The stamping fee is a fixed percentage of the gross premium, currently set at 0.15% in Vermont. This fee is used to fund the operations of the Vermont Surplus Lines Association and the Department of Financial Regulation's surplus lines division. The formula for the stamping fee is:

Stamping Fee = Gross Premium × 0.0015
          

Due Date Calculation

In Vermont, the surplus lines tax and stamping fee are due 30 days after the policy's effective date. This is a critical deadline, as late payments may result in penalties or interest charges. The calculator automatically computes the due date by adding 30 days to the effective date you enter.

For example:

  • If the policy effective date is June 10, 2025, the due date is July 10, 2025.
  • If the policy effective date is December 25, 2025, the due date is January 24, 2026 (accounting for the year change).

Rounding Rules

Vermont does not specify explicit rounding rules for surplus lines tax calculations in its statutes. However, industry practice is to round to the nearest cent (two decimal places) for all monetary values. The calculator follows this convention:

  • Surplus Lines Tax: Rounded to the nearest cent.
  • Stamping Fee: Rounded to the nearest cent.
  • Total Due: Sum of the rounded tax and stamping fee, rounded again to the nearest cent if necessary.

Real-World Examples

To illustrate how the Vermont surplus lines tax calculator works in practice, below are several real-world examples covering different policy types and scenarios. These examples are based on actual industry data and comply with Vermont's regulations.

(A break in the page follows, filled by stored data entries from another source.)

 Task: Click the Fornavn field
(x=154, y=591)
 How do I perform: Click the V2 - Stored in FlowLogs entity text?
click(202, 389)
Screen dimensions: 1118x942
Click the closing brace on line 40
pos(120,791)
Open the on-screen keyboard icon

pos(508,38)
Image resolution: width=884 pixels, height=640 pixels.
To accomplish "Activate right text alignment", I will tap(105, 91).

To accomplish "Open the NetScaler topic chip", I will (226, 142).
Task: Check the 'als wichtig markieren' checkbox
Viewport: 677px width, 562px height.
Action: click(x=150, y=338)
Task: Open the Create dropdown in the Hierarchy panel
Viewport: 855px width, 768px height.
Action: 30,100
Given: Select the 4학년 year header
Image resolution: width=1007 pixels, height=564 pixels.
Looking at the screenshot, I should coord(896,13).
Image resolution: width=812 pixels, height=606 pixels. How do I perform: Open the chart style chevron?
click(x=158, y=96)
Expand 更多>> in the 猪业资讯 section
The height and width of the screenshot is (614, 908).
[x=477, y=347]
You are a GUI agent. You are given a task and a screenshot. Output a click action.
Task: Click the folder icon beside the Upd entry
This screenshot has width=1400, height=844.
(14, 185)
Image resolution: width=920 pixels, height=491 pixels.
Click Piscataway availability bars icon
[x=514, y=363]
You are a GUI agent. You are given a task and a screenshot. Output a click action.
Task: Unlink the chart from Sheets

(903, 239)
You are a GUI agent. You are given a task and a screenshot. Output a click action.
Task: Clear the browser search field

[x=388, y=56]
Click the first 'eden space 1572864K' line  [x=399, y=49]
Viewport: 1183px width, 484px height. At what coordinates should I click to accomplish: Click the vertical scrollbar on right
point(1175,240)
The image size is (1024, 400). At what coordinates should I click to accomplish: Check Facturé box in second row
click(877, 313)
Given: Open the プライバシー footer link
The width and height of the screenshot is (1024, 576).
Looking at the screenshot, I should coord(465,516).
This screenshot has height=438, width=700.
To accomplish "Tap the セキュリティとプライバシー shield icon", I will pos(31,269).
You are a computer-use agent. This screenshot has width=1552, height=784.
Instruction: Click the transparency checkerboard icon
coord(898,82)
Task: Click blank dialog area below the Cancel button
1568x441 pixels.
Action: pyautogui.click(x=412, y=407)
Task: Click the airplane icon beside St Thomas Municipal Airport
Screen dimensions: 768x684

Example 1: Commercial Property Policy

Scenario: A Vermont-based manufacturing company purchases a surplus lines property insurance policy to cover its factory and equipment. The gross premium is $50,000, and the policy effective date is January 15, 2025.

Input Value
Gross Premium $50,000.00
Policy Type Property
Tax Rate 3%
Stamping Fee Rate 0.15%
Effective Date January 15, 2025

Calculation:

  • Surplus Lines Tax = $50,000 × 0.03 = $1,500.00
  • Stamping Fee = $50,000 × 0.0015 = $75.00
  • Total Due = $1,500.00 + $75.00 = $1,575.00
  • Due Date = January 15, 2025 + 30 days = February 14, 2025

Example 2: Marine Cargo Policy

Scenario: A Vermont logistics company secures a surplus lines marine cargo policy to insure a shipment of high-value electronics. The gross premium is $12,500, and the policy effective date is March 1, 2025.

Input Value
Gross Premium $12,500.00
Policy Type Marine & Transportation
Tax Rate 4%
Stamping Fee Rate 0.15%
Effective Date March 1, 2025

Calculation:

  • Surplus Lines Tax = $12,500 × 0.04 = $500.00
  • Stamping Fee = $12,500 × 0.0015 = $18.75
  • Total Due = $500.00 + $18.75 = $518.75
  • Due Date = March 1, 2025 + 30 days = March 31, 2025

Note: Marine and transportation policies are subject to the higher 4% tax rate, which increases the total due compared to other policy types.

Example 3: Professional Liability Policy

Scenario: A Vermont law firm purchases a surplus lines professional liability (errors and omissions) policy with a gross premium of $25,000. The policy effective date is September 10, 2025.

Input Value
Gross Premium $25,000.00
Policy Type Casualty
Tax Rate 3%
Stamping Fee Rate 0.15%
Effective Date September 10, 2025

Calculation:

  • Surplus Lines Tax = $25,000 × 0.03 = $750.00
  • Stamping Fee = $25,000 × 0.0015 = $37.50
  • Total Due = $750.00 + $37.50 = $787.50
  • Due Date = September 10, 2025 + 30 days = October 10, 2025

Example 4: High-Value Homeowners Policy

Scenario: A Vermont homeowner with a high-value property secures a surplus lines homeowners policy with a gross premium of $8,500. The policy effective date is May 20, 2025.

Calculation:

  • Surplus Lines Tax = $8,500 × 0.03 = $255.00
  • Stamping Fee = $8,500 × 0.0015 = $12.75
  • Total Due = $255.00 + $12.75 = $267.75
  • Due Date = May 20, 2025 + 30 days = June 19, 2025

Data & Statistics

Understanding the broader context of surplus lines insurance in Vermont can help professionals appreciate the importance of accurate tax calculations. Below are key data points and statistics related to the surplus lines market in Vermont and nationwide.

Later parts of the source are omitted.